Turkish maestro Orhan Salliel, after guest-conducting SASO in the fall of 2012, wrote to us, "The time in Tucson I shared with you in SASO for me was so special. I felt the real love of music from the bottom of everyone's hearts. It was something I do not feel often—never, ever in the professional world anymore. Please keep it, save it, try to build everything from this power of love for music."
In December 1995 SASO was the first to present a concert at SaddleBrooke. This was the brainstorm of concertmaster Sam Kreiling. The concert sold out, as did a four-concert series the following year. SASO has performed there ever since.
The largest event SASO has produced was Berlioz Te Deum, presented at the Tucson Community Center Music Hall with the Tucson Civic Orchestra, Tucson Masterworks Chorale, Tucson Arizona Boys Chorus and Pima College Singers.
One spring SASO proved it has animal attraction. When it played at the Reid Park Zoo, some of the critters sang along with the music
The first concert was Oct. 28, 1979, conducted by former University of Arizona music professor Henry Johnson, featuring Jonathan Kramer in a Boccherini cello concerto.

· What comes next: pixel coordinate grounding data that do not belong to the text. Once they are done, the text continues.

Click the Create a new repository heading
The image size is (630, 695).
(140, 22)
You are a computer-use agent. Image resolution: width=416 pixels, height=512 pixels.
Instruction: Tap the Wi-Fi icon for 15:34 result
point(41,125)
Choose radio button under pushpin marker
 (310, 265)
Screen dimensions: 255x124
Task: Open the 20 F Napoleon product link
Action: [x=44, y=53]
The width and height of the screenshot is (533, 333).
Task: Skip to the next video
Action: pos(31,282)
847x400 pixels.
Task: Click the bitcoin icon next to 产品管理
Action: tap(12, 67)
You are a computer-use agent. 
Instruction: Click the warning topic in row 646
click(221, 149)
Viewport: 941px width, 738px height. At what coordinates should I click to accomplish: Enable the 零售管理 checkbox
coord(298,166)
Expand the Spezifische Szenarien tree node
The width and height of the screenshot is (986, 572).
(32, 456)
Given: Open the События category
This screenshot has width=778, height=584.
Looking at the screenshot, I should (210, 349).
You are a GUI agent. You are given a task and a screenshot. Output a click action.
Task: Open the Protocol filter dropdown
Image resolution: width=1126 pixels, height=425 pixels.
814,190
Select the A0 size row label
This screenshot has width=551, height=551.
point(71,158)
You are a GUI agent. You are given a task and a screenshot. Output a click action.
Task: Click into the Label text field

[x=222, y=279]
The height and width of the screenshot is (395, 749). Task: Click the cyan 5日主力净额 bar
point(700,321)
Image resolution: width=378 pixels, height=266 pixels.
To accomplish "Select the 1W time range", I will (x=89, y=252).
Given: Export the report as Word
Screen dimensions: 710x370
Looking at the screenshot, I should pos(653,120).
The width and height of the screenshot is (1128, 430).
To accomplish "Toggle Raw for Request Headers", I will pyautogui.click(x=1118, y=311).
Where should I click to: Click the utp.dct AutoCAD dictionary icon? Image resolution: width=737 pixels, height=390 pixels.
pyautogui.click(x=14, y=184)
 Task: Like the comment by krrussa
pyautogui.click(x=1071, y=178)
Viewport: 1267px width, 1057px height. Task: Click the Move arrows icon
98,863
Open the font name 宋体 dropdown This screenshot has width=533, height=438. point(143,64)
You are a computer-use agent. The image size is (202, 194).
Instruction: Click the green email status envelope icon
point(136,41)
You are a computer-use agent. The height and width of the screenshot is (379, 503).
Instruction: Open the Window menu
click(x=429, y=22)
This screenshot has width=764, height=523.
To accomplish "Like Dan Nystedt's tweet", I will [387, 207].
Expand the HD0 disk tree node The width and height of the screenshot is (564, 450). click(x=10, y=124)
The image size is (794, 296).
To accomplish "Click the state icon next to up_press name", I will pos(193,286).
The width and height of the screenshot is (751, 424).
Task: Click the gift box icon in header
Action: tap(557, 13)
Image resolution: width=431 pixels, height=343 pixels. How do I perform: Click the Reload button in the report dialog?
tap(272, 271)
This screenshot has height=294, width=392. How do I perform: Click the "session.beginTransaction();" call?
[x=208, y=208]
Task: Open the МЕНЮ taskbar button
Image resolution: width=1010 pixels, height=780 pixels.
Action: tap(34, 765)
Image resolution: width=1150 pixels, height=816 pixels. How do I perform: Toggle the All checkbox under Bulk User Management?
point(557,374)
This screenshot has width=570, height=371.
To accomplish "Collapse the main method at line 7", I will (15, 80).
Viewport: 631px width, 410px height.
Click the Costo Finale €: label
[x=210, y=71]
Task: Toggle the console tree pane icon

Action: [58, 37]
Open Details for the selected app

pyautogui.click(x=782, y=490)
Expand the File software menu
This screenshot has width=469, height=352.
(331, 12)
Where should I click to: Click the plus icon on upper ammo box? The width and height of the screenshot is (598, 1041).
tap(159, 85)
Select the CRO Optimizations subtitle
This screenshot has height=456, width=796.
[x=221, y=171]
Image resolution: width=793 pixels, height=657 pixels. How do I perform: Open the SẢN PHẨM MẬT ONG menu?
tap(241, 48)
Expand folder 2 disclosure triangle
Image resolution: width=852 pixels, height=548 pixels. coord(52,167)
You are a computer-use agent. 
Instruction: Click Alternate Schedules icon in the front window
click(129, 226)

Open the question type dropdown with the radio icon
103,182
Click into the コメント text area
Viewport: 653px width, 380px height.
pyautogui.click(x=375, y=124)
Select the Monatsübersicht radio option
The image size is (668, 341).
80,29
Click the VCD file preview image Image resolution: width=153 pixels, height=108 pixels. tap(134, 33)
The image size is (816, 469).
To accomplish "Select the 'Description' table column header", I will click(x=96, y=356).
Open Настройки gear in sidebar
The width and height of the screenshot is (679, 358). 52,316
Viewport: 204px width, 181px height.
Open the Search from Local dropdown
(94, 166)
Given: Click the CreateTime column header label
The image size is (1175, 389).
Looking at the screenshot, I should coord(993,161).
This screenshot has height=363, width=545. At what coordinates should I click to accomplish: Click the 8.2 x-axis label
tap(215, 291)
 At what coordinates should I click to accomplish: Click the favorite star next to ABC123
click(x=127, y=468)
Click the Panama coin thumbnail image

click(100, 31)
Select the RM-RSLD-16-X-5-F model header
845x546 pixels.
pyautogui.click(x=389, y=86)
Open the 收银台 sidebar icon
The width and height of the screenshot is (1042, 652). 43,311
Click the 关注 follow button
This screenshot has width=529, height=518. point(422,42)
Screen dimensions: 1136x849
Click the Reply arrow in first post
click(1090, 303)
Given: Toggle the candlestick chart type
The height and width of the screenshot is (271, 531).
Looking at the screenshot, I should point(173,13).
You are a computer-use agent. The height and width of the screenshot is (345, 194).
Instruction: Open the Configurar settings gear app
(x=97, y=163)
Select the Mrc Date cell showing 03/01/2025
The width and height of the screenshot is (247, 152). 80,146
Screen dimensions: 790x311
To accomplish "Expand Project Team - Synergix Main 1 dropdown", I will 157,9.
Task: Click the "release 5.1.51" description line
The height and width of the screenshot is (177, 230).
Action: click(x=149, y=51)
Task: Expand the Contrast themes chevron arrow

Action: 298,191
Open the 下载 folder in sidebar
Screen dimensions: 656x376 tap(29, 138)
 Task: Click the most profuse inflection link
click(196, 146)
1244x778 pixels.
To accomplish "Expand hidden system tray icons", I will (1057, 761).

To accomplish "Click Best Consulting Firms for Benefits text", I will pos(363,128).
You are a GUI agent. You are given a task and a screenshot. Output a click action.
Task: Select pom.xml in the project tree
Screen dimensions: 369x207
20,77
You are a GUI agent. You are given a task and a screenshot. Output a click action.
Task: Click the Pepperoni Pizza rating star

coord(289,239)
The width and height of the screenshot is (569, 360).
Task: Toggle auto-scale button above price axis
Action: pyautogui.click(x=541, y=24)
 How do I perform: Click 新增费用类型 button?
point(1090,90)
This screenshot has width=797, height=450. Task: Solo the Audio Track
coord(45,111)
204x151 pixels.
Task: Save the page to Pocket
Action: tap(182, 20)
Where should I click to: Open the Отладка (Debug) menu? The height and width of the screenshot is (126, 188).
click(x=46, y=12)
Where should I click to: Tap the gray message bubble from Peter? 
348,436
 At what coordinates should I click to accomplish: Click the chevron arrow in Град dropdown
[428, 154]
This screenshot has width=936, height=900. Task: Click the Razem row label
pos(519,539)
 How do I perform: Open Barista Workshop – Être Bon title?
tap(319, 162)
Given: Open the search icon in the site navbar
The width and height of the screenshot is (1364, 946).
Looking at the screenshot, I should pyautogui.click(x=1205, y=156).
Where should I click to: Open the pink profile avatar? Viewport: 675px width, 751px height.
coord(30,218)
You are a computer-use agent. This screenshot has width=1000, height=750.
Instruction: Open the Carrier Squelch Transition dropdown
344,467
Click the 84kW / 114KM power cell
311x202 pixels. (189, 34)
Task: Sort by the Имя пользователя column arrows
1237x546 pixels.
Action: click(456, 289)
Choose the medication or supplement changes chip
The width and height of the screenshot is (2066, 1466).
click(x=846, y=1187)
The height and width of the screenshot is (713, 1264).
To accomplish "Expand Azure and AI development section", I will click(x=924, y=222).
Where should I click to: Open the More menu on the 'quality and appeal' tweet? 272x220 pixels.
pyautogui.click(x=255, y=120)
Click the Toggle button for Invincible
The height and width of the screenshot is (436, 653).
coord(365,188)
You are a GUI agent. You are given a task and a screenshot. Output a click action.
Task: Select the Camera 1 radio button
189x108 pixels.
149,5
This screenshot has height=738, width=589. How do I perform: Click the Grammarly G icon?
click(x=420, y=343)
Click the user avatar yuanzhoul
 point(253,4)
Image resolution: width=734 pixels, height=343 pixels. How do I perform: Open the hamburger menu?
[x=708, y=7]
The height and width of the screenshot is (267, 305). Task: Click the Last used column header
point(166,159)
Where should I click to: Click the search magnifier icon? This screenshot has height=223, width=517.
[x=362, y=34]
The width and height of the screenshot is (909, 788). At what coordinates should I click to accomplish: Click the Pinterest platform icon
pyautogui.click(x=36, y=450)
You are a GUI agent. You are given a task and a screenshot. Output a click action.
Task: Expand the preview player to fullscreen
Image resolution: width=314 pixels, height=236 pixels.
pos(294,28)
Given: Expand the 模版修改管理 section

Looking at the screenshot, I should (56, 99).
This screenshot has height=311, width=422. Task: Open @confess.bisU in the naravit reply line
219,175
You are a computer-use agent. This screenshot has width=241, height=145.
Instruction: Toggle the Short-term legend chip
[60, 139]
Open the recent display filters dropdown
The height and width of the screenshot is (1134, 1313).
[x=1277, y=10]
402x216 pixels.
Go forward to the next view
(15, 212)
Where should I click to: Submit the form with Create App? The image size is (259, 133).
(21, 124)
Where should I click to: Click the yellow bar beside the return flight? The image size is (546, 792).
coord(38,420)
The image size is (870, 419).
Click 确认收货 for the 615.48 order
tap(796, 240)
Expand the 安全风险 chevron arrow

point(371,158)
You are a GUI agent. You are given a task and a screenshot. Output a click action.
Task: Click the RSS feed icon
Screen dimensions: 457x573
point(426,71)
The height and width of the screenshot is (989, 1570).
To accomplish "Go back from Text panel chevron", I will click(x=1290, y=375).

Brazilian-born Linus Lerner, in his first year as music director, challenged the orchestra to learn his native Latin rhythms by playing Villa-Lobos. This proved surprisingly hard to do. We finally got it, but not until the week of the concert.
Adam Boyles was the music director for three seasons, bringing bountiful youthful energy and a passion to serve the music. Then the Tucson native moved East to brave the snow and conduct the orchestra at MIT in Boston.
Composer, pianist and conductor Warren Cohen served as music director for eight seasons, routinely commuting from his home in Phoenix, but one year all the way from Hawaii. His wife, coloratura Carolyn Whitacre, was a favorite soloist.
The most colorful performance was a Halloween concert in Nogales—a ghoulish event where the conductor was a clown and all the musicians were in costume.